WORK INSTRUCTION:
Select all lines in the records that include "computer".

DATA LISTING:
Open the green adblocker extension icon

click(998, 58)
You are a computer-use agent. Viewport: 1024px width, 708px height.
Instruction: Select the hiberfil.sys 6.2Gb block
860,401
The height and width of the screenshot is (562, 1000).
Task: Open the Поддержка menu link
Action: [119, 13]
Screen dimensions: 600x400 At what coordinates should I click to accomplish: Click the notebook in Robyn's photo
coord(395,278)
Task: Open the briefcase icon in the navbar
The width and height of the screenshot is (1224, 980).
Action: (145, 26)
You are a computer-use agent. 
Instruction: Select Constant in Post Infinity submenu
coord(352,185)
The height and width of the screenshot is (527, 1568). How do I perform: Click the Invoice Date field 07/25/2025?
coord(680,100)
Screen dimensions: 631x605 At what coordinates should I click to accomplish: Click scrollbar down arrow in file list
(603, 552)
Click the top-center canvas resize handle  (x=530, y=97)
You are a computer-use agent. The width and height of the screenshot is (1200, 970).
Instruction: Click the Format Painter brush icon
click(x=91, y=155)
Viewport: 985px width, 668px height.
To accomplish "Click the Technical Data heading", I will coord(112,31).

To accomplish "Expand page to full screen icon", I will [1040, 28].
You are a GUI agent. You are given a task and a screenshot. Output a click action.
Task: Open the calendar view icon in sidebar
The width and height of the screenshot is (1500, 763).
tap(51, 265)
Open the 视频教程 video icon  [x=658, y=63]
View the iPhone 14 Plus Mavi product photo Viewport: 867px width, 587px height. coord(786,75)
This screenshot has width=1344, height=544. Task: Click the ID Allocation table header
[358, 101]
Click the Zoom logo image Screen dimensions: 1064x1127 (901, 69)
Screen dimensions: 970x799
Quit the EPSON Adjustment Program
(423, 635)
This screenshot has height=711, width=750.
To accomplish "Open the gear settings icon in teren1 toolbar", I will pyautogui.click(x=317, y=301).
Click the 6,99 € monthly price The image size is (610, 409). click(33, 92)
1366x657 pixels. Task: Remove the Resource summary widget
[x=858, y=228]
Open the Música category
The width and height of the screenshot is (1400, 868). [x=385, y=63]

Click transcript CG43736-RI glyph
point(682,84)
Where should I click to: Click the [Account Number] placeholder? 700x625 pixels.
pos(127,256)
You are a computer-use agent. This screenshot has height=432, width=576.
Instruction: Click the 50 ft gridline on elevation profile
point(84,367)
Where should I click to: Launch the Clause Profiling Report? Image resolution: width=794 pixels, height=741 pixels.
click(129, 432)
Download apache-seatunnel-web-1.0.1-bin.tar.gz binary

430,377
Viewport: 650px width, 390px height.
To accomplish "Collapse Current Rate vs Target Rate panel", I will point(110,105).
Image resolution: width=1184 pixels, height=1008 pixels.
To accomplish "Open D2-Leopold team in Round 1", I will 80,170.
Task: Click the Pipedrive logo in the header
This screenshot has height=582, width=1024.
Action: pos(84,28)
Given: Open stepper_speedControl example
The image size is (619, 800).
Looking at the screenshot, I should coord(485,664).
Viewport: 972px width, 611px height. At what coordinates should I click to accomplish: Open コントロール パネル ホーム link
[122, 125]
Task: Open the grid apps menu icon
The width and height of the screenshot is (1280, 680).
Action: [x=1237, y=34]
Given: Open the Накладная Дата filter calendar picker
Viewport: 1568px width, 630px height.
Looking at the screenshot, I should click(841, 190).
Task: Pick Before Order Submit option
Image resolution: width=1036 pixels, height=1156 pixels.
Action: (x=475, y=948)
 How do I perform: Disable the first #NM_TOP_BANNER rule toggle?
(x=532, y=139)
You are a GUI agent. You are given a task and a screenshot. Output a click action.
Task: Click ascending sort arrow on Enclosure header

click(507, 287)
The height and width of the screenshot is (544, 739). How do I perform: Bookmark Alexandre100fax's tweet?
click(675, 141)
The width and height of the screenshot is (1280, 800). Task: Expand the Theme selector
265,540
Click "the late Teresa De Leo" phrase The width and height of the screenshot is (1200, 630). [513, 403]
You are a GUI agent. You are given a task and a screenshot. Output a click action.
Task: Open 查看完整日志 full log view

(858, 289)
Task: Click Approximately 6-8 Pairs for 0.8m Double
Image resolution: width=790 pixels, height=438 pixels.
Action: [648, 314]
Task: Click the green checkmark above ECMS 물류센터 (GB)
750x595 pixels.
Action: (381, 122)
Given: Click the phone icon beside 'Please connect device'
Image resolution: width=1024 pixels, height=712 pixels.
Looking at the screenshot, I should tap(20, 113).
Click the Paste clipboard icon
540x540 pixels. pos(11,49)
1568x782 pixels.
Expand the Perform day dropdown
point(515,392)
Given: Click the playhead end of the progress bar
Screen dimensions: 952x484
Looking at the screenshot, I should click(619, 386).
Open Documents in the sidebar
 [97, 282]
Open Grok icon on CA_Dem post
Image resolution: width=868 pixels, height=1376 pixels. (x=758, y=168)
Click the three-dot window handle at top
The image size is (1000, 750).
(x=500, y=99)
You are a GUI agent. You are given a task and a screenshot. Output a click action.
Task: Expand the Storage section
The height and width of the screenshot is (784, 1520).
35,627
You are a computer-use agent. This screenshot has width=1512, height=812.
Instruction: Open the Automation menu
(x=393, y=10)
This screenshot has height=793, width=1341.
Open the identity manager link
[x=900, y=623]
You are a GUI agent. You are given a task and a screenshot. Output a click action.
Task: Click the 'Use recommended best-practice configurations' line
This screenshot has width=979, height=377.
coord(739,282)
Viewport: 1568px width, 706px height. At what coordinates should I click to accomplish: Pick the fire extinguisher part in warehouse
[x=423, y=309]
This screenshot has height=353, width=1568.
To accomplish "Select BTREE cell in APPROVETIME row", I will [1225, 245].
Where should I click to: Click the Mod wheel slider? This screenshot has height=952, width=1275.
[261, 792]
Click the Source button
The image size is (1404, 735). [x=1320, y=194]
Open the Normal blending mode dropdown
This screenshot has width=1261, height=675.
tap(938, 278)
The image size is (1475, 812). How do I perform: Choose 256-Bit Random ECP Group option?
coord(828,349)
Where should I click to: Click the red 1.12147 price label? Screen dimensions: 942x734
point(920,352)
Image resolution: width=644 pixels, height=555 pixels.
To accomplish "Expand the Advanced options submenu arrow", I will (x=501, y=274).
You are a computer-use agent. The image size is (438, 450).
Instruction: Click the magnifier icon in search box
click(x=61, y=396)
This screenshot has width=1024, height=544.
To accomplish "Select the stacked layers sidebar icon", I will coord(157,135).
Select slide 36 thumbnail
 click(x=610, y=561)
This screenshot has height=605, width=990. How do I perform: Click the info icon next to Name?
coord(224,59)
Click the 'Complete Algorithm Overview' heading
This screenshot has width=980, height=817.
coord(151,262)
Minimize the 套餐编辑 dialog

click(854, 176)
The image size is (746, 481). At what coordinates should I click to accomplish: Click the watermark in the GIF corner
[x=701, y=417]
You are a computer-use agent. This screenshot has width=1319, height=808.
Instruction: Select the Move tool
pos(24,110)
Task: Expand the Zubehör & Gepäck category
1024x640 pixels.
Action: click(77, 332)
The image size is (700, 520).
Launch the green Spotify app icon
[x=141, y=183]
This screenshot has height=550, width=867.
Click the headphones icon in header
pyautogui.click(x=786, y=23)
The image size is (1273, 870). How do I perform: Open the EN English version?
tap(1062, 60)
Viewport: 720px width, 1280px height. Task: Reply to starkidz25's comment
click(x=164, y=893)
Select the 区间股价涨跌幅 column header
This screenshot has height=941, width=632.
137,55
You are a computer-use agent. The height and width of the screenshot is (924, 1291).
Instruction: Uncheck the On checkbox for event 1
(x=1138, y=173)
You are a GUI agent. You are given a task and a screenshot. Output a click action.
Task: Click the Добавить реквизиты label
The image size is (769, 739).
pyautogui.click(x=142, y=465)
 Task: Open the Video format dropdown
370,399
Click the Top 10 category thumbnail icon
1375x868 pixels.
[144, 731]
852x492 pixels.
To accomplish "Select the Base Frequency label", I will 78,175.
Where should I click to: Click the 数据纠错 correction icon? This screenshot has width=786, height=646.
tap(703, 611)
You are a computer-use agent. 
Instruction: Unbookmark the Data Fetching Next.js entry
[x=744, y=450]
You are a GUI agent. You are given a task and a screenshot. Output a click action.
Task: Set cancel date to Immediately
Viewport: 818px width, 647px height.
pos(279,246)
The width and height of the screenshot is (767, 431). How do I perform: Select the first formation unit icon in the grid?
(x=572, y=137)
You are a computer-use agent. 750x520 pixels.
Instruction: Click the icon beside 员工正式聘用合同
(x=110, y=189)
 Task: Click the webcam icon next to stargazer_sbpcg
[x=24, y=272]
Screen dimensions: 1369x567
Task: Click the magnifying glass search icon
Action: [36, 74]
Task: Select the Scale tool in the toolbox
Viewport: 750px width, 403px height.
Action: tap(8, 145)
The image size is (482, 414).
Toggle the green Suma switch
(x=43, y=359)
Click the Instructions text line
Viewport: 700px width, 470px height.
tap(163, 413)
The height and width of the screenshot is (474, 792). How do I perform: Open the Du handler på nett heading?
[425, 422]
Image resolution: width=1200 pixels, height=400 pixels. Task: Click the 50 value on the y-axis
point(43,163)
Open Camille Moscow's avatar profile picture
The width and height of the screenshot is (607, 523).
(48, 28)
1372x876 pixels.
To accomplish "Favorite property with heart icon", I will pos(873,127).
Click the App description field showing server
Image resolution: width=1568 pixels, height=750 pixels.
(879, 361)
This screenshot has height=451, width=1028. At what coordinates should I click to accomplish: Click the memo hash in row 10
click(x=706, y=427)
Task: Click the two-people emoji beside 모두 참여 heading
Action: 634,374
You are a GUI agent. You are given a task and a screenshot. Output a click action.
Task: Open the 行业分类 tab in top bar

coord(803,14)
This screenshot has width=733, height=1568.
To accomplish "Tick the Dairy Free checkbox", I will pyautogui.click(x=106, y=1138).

YOUR SOLUTION:
You are a computer-use agent. Viewport: 1024px width, 708px height.
You are a computer-use agent. 
You are a computer-use agent. The width and height of the screenshot is (1200, 970).
You are a computer-use agent. This screenshot has height=432, width=576.
You are a computer-use agent. This screenshot has width=1512, height=812.
You are a computer-use agent. The image size is (438, 450).
You are a computer-use agent. This screenshot has width=1319, height=808.
You are a computer-use agent. The height and width of the screenshot is (924, 1291).
You are a computer-use agent. 
You are a computer-use agent. 750x520 pixels.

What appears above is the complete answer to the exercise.